Using SpaceLauncher with Raycast
Raycast is great when you want to search. SpaceLauncher is useful when you already know the thing you want to do, and you want your fingers to run it without opening a command palette.
I think of them as complementary:
- Raycast is the place for discovery: apps, files, snippets, extensions, one-off commands, and anything you do not remember by heart.
- SpaceLauncher is the place for repetition: hold Space, type a short fixed sequence, and run an action you use every day.
If you want a Spotlight-style search box with an extension store, Raycast is probably the better tool for that job. If you want to stop searching for your most repeated actions, SpaceLauncher is for that smaller, sharper set.
A practical setup
One setup that works well is:
Space Sopens Safari.Space Nopens Notes.Space F Dopens Downloads.Space F Iopens iCloud Drive.Space Ropens Raycast.

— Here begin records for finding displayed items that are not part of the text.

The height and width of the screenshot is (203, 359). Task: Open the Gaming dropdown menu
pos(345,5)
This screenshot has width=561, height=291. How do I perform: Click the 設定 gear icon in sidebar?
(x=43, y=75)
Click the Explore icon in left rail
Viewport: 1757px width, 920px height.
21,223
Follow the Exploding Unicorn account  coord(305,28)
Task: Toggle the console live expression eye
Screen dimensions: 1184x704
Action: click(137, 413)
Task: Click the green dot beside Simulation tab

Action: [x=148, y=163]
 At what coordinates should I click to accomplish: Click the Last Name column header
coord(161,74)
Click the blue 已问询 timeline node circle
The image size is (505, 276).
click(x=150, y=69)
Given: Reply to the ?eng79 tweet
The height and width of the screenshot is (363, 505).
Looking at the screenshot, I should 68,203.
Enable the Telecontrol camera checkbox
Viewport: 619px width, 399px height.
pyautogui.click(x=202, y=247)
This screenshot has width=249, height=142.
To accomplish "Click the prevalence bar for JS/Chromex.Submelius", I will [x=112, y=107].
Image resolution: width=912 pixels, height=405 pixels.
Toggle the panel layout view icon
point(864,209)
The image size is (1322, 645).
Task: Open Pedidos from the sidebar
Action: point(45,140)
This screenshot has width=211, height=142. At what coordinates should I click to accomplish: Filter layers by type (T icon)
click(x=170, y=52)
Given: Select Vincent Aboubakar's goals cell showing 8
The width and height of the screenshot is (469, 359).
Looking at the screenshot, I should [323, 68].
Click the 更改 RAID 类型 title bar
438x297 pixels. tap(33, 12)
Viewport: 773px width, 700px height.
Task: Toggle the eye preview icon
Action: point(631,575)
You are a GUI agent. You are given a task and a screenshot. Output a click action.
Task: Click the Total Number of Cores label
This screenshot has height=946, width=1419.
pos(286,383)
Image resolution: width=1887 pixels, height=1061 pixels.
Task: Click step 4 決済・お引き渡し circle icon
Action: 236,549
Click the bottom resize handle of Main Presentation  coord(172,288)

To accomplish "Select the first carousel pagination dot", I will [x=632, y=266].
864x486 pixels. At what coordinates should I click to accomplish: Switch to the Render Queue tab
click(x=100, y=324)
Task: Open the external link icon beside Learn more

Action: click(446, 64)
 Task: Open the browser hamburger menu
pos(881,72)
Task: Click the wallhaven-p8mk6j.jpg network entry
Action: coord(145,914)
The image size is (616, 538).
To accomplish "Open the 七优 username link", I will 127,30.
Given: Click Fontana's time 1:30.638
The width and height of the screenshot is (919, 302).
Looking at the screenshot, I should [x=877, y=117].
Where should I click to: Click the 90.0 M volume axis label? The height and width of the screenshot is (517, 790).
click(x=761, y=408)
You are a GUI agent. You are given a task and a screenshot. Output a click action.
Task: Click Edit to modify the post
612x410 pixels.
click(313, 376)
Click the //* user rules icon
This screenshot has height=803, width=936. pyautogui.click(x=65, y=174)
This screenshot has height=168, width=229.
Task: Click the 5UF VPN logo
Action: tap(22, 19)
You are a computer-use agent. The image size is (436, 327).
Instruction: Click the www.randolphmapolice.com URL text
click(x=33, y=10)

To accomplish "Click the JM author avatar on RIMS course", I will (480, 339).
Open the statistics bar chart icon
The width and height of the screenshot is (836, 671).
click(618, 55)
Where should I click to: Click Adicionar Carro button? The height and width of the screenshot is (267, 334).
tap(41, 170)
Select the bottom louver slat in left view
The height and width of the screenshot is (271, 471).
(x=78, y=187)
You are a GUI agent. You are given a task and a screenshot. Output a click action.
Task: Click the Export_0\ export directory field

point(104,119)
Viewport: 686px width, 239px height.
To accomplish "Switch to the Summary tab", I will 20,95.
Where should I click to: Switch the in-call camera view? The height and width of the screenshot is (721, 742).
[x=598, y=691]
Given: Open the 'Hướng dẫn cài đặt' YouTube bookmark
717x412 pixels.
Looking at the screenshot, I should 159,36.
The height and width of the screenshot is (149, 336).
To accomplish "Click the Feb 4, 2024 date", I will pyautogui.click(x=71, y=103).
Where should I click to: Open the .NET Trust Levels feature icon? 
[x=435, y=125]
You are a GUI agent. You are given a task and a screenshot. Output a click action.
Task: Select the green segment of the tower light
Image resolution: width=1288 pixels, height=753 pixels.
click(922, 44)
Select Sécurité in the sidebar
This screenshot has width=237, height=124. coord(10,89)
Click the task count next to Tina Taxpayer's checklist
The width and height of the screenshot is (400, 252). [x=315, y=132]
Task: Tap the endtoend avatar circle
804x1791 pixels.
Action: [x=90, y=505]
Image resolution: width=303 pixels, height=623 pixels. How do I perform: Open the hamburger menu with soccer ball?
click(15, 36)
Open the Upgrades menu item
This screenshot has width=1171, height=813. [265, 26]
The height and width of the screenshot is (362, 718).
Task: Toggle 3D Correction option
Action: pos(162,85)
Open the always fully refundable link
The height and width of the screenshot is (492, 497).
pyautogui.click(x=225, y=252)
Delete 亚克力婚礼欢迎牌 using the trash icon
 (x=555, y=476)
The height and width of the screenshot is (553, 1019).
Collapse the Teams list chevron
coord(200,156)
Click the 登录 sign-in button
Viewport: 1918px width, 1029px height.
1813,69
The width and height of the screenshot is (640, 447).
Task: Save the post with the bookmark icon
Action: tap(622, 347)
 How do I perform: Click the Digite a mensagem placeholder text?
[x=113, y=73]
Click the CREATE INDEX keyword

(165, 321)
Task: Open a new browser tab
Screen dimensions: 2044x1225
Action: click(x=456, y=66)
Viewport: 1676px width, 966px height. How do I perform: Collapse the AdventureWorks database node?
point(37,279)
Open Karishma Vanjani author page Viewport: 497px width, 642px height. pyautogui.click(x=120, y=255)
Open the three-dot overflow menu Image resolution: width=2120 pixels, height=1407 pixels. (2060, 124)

That last binding is the escape hatch. If you cannot remember the SpaceLauncher sequence, or the action is not important enough to deserve one, trigger Raycast and search for it there.
This keeps SpaceLauncher small. You do not need to turn every possible command into a key sequence. Use it for the 20 or 30 things you repeat constantly, and leave the long tail to Raycast.
Why Space works well here
Tapping Space still types a normal space. Holding Space enters leader mode. That makes it easy to reserve one big, easy-to-hit key for repeated actions without spending another global shortcut.
The sequences can also form a small tree. For example, Space F can mean “files”, then D means Downloads and I means iCloud Drive. The hint window is there while you are learning, but the goal is that the common paths become automatic.